#### [YOUR GOAL]
Wherever the line with "Screen dimensions: 781x593" sits in the listing below, transcribe from it up to and including the line with "Viewport: 393px width, 205px height.", exactly, and leave the remaining lines out.

#### [DATASET EXCERPTS]

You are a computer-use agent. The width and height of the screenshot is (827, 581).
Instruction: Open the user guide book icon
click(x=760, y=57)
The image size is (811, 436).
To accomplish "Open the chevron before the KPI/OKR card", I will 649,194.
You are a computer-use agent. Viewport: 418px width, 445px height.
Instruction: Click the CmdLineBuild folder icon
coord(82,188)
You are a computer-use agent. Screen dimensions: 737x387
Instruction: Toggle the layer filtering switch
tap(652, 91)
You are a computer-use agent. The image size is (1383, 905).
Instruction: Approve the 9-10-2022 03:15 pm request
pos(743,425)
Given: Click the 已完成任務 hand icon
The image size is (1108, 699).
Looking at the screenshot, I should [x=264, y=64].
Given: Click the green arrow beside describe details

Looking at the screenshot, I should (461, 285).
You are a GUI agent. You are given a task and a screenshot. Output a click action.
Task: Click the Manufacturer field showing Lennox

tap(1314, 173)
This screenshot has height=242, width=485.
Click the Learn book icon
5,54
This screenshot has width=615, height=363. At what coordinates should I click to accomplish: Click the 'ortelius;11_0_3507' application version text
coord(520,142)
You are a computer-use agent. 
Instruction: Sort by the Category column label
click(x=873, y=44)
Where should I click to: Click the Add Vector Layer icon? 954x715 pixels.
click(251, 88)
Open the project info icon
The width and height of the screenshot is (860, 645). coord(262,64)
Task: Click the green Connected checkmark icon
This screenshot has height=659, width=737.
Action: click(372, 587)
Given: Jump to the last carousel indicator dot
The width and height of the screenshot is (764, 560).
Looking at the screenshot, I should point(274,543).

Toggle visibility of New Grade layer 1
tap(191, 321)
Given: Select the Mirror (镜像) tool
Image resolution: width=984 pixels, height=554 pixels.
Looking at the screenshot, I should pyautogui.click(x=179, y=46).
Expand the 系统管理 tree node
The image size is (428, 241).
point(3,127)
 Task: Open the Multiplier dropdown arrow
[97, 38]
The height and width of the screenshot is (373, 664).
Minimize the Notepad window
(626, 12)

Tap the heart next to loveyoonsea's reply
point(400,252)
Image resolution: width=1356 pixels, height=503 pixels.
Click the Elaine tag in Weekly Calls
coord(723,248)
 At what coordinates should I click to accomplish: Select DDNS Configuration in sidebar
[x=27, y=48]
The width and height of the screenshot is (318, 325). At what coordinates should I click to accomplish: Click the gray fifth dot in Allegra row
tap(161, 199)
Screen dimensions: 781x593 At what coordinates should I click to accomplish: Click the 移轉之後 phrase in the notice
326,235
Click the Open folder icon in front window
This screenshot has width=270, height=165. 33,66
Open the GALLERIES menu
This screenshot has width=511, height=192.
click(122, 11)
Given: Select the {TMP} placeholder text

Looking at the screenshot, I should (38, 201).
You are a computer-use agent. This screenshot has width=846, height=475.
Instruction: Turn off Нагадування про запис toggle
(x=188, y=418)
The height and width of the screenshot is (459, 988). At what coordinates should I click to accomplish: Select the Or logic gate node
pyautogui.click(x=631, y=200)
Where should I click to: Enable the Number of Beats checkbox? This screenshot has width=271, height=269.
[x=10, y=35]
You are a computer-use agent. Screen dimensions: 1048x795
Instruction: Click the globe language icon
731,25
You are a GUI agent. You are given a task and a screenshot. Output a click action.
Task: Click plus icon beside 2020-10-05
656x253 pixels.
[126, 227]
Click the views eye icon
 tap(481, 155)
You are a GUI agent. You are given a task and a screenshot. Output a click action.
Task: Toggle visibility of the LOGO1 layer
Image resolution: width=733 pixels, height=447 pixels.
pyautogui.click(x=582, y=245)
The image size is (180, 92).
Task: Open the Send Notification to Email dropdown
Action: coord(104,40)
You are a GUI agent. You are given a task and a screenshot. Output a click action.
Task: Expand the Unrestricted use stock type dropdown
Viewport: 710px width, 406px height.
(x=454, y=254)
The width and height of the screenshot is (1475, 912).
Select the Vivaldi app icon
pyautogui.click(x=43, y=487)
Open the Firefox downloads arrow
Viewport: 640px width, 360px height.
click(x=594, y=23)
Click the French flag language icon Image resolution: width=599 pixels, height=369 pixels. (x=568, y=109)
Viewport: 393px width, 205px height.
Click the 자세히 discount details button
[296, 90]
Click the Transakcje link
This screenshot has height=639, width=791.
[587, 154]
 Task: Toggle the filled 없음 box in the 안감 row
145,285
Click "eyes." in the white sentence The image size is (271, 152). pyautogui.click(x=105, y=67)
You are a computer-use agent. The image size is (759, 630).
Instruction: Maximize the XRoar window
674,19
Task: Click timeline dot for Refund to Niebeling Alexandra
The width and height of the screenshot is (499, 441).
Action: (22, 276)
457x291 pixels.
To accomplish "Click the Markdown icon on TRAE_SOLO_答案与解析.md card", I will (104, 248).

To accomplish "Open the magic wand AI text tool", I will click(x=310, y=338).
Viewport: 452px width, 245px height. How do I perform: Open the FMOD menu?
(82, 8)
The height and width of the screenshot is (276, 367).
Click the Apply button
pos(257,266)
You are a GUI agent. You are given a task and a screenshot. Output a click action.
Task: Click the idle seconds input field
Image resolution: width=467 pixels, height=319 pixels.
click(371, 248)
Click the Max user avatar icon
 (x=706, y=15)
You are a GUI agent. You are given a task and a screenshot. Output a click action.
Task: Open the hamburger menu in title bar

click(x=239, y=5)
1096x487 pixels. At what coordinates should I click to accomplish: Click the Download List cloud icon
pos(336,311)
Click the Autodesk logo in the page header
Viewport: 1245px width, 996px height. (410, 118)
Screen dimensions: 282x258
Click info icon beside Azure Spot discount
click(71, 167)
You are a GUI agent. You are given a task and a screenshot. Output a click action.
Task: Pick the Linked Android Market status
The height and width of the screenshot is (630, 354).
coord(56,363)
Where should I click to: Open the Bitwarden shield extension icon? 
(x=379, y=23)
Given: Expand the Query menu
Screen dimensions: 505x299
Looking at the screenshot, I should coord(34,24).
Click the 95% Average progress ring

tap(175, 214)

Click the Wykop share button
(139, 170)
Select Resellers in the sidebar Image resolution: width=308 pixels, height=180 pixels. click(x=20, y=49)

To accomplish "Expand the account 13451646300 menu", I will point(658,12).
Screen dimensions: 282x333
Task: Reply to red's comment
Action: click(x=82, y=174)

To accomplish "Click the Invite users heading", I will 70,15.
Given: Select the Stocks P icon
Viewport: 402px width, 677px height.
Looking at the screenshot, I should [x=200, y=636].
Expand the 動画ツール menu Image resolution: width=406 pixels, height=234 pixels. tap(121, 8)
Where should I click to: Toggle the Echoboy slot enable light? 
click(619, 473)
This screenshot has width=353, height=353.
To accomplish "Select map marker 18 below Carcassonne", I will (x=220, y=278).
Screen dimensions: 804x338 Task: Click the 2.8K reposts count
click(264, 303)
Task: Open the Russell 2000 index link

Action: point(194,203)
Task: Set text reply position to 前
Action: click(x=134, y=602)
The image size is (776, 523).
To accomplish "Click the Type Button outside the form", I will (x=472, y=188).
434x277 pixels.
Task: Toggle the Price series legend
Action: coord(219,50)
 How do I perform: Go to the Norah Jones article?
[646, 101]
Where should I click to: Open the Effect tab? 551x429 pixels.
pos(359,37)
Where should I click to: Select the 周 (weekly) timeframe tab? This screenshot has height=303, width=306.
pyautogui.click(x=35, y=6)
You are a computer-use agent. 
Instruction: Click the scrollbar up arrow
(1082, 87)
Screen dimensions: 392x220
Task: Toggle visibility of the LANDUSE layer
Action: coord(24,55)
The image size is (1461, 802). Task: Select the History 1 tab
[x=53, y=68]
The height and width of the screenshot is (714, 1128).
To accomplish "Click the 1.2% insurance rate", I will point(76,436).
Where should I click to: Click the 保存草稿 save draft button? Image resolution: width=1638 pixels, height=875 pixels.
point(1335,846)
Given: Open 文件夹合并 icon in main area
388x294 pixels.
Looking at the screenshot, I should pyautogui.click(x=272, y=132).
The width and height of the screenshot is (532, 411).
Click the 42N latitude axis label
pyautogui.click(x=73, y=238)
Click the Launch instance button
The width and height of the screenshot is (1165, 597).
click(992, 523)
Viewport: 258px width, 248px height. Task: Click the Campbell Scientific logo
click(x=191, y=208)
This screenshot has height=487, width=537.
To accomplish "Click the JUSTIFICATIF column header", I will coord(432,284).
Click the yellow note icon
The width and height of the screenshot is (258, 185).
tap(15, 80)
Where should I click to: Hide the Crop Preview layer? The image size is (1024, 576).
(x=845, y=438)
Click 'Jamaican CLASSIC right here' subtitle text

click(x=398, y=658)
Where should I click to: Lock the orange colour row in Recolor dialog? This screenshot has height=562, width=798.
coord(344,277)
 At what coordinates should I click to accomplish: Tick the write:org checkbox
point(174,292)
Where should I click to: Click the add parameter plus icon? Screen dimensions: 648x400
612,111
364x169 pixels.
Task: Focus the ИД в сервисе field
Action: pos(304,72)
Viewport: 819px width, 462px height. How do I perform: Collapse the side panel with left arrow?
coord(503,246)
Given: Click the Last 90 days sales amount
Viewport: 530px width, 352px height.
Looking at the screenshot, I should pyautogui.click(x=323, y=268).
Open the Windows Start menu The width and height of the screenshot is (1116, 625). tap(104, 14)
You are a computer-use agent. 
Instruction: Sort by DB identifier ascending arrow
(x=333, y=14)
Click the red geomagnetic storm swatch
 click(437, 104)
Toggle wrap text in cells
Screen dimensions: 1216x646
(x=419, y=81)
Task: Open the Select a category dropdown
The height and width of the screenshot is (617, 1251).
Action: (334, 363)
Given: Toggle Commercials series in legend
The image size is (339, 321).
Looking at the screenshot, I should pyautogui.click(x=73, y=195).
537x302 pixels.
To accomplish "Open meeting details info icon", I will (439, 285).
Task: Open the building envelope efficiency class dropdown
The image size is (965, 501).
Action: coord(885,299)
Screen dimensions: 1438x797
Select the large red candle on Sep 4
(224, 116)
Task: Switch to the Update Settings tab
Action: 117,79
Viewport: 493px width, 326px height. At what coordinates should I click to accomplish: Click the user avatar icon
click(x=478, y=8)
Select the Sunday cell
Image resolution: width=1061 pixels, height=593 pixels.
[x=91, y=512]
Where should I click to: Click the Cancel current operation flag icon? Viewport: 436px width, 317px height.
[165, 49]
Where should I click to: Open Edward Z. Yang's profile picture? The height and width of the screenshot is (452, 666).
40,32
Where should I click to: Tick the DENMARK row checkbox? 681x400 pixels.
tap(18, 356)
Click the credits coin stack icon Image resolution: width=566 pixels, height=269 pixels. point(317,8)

#### [ANSWER SPACE]
Screen dimensions: 781x593 At what coordinates should I click to accomplish: Click the 移轉之後 phrase in the notice
326,235
Click the Open folder icon in front window
This screenshot has width=270, height=165. 33,66
Open the GALLERIES menu
This screenshot has width=511, height=192.
click(122, 11)
Given: Select the {TMP} placeholder text

Looking at the screenshot, I should (38, 201).
You are a computer-use agent. This screenshot has width=846, height=475.
Instruction: Turn off Нагадування про запис toggle
(x=188, y=418)
The height and width of the screenshot is (459, 988). At what coordinates should I click to accomplish: Select the Or logic gate node
pyautogui.click(x=631, y=200)
Where should I click to: Enable the Number of Beats checkbox? This screenshot has width=271, height=269.
[x=10, y=35]
You are a computer-use agent. Screen dimensions: 1048x795
Instruction: Click the globe language icon
731,25
You are a GUI agent. You are given a task and a screenshot. Output a click action.
Task: Click plus icon beside 2020-10-05
656x253 pixels.
[126, 227]
Click the views eye icon
 tap(481, 155)
You are a GUI agent. You are given a task and a screenshot. Output a click action.
Task: Toggle visibility of the LOGO1 layer
Image resolution: width=733 pixels, height=447 pixels.
pyautogui.click(x=582, y=245)
The image size is (180, 92).
Task: Open the Send Notification to Email dropdown
Action: coord(104,40)
You are a GUI agent. You are given a task and a screenshot. Output a click action.
Task: Expand the Unrestricted use stock type dropdown
Viewport: 710px width, 406px height.
(x=454, y=254)
The width and height of the screenshot is (1475, 912).
Select the Vivaldi app icon
pyautogui.click(x=43, y=487)
Open the Firefox downloads arrow
Viewport: 640px width, 360px height.
click(x=594, y=23)
Click the French flag language icon Image resolution: width=599 pixels, height=369 pixels. (x=568, y=109)
Viewport: 393px width, 205px height.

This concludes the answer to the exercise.